B1[CVE-2019-0708] --> B2[Pre-authentication - no credentials needed]
B1 --> B3[Remote code execution]
B1 --> B4[Wormable - can self-propagate]
B1 --> B5[Affects Windows 7 and Server 2008 R2]
B2 --> B6[Attacker sends crafted RDP packets]
B6 --> B7[Use-after-free in RDP channel handling]
B7 --> B8[Kernel-level code execution]
B8 --> B9[Full system compromise]
end
BlueKeep provides unauthenticated remote code execution through RDP - similar severity to EternalBlue
BlueKeep is wormable, meaning malware can exploit it to spread automatically from one vulnerable machine to another, similar to how WannaCry used EternalBlue. Microsoft was so concerned that they released patches for unsupported operating systems (Windows XP and Server 2003) and the NSA issued a rare public advisory urging immediate patching.
The vulnerability exists in the RDP channel handling code. Specifically, it is a use-after-free bug in how the RDP service handles channel join requests during the pre-authentication phase. An attacker can trigger the use-after-free condition to execute arbitrary code in the kernel context.
RDP as Ransomware Entry Point
RDP has become the number one initial access vector for ransomware attacks. Security incident response reports consistently show that a majority of ransomware incidents begin with compromised RDP access.
The attack pattern is straightforward. Attackers buy RDP credentials on dark web marketplaces (where they sell for as little as a few dollars per machine), or brute force their way in. Once inside, they spend days or weeks performing reconnaissance, disabling backups, and mapping the network. When ready, they deploy ransomware across all reachable systems simultaneously.
The RDP-to-ransomware pipeline is so well-established that it has been industrialized. Initial access brokers specialize in compromising RDP endpoints and selling access to ransomware operators. This division of labor makes the overall operation more efficient and harder to disrupt.
Network Level Authentication
Network Level Authentication (NLA) is a security feature that requires the user to authenticate before the full RDP connection is established. Without NLA, the server allocates resources and presents a login screen to anyone who connects. With NLA, the authentication happens during the connection setup phase, before the server creates a session.
NLA provides two benefits. First, it reduces the server's exposure to denial-of-service attacks because unauthenticated connections are rejected early.
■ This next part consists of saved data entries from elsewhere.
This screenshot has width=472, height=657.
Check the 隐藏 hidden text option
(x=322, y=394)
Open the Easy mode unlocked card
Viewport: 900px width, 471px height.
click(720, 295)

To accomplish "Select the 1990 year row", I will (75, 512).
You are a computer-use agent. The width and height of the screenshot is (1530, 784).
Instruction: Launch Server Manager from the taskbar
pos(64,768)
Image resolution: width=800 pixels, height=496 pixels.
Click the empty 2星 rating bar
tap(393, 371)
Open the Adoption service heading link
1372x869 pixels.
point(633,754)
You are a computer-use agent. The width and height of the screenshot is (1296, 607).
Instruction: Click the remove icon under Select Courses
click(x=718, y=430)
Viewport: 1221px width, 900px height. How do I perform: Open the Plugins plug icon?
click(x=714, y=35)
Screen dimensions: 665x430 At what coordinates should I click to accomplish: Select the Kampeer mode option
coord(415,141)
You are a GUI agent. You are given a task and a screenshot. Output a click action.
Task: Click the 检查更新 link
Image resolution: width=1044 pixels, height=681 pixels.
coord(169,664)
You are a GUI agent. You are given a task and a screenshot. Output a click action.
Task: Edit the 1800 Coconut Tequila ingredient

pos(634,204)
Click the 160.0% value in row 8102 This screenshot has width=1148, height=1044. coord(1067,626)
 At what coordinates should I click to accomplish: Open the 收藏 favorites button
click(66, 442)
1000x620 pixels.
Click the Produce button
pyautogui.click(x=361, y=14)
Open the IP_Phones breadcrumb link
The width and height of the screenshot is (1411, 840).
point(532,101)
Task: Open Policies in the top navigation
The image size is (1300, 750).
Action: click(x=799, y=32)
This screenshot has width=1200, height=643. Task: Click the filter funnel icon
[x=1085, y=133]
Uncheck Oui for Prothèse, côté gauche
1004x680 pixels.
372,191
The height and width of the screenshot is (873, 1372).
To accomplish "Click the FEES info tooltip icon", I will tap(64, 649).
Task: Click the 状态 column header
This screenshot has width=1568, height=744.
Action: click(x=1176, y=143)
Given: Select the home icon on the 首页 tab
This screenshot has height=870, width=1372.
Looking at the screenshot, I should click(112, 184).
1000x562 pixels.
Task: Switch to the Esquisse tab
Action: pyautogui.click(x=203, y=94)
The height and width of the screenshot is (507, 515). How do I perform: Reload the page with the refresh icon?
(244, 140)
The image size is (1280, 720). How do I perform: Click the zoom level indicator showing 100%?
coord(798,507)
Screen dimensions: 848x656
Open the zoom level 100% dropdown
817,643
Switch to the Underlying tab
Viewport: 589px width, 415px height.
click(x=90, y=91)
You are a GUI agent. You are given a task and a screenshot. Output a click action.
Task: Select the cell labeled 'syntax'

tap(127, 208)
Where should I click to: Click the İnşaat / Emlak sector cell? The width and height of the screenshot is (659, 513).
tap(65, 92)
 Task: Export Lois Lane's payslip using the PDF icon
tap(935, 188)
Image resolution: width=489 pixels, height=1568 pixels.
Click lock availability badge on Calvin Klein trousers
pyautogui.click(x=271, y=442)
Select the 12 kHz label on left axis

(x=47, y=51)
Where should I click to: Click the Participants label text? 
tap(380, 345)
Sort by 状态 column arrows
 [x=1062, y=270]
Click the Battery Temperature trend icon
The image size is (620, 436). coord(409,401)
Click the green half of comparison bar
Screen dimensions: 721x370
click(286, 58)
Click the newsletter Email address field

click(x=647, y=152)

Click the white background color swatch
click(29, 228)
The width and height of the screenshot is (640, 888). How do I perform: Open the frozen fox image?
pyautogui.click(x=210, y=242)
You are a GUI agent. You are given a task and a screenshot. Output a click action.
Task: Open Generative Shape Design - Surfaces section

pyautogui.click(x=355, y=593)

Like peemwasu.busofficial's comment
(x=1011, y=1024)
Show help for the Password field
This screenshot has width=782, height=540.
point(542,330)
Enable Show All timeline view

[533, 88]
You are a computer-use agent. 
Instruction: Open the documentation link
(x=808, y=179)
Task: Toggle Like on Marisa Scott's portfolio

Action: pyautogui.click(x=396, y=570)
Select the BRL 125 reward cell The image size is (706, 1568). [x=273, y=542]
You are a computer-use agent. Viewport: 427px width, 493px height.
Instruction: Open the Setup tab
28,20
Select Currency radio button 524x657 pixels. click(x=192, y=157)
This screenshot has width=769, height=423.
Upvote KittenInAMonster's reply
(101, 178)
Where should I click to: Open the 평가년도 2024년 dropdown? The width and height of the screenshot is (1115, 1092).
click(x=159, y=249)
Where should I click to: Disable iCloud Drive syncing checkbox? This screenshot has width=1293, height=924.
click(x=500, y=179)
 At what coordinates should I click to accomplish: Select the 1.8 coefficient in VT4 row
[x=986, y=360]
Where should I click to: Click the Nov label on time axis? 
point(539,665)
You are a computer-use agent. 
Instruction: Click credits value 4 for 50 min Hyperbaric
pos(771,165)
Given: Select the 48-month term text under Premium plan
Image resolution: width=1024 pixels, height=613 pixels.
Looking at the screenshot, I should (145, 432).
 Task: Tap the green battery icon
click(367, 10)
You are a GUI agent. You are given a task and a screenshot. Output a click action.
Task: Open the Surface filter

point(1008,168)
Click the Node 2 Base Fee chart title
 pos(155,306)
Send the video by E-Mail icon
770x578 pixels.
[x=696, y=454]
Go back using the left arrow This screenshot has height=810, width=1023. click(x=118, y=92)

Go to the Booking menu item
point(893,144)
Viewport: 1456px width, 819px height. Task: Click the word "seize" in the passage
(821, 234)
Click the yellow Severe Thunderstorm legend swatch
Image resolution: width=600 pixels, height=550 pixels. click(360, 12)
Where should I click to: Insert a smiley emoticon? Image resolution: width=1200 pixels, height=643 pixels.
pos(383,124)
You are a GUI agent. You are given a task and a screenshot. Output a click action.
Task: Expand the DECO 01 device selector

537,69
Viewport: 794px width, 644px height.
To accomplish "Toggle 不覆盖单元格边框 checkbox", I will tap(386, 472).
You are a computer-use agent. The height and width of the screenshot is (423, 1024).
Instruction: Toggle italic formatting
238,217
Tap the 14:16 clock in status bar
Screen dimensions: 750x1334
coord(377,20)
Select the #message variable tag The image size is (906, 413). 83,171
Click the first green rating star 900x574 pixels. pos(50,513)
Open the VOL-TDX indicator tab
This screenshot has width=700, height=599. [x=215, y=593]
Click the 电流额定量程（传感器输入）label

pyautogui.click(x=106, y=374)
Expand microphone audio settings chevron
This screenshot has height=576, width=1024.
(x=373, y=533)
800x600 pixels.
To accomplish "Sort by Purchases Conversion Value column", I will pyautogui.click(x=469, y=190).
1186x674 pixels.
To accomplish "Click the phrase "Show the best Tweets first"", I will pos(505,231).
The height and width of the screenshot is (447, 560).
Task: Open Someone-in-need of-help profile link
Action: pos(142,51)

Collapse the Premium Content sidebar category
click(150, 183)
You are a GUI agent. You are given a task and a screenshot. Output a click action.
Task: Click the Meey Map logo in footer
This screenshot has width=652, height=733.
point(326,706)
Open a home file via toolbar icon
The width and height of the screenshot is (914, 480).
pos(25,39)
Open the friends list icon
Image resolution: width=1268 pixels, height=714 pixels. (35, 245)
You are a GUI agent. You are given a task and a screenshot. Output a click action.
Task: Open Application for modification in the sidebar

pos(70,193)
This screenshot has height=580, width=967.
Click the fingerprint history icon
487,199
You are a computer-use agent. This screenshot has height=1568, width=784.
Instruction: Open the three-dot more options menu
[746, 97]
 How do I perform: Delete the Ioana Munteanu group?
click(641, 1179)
Second, it prevents pre-authentication exploits like BlueKeep from being exploited by unauthenticated attackers (though BlueKeep specifically affects the pre-NLA phase on older systems).
NLA uses CredSSP, which supports NTLM and Kerberos authentication. On domain-joined machines, Kerberos is used by default. NLA should be enabled on every system that exposes RDP.
Securing RDP
The most effective defense is simple: never expose RDP directly to the internet. If remote access is needed, place RDP behind a VPN, an SSH tunnel, or a Remote Desktop Gateway (RD Gateway).
VPN first. Users connect to the corporate VPN, then access RDP through the VPN tunnel. The RDP port is only reachable from inside the VPN network, not from the public internet.
RD Gateway. Microsoft's Remote Desktop Gateway is an HTTPS-based proxy for RDP. Users connect to the gateway on port 443 (HTTPS), authenticate, and the gateway proxies the RDP connection to the internal server. This eliminates the need to expose port 3389.
Enable NLA. Always. There is no reason to allow unauthenticated connections to reach the RDP login screen.
Use MFA. Multi-factor authentication for RDP access stops credential-based attacks even if the password is compromised. Duo, Azure MFA, and other solutions integrate with RDP through NLA or RD Gateway.
Rate limiting and account lockout. Configure account lockout policies to lock accounts after a small number of failed login attempts. This stops brute force attacks but can create a denial-of-service risk if attackers intentionally lock out legitimate accounts.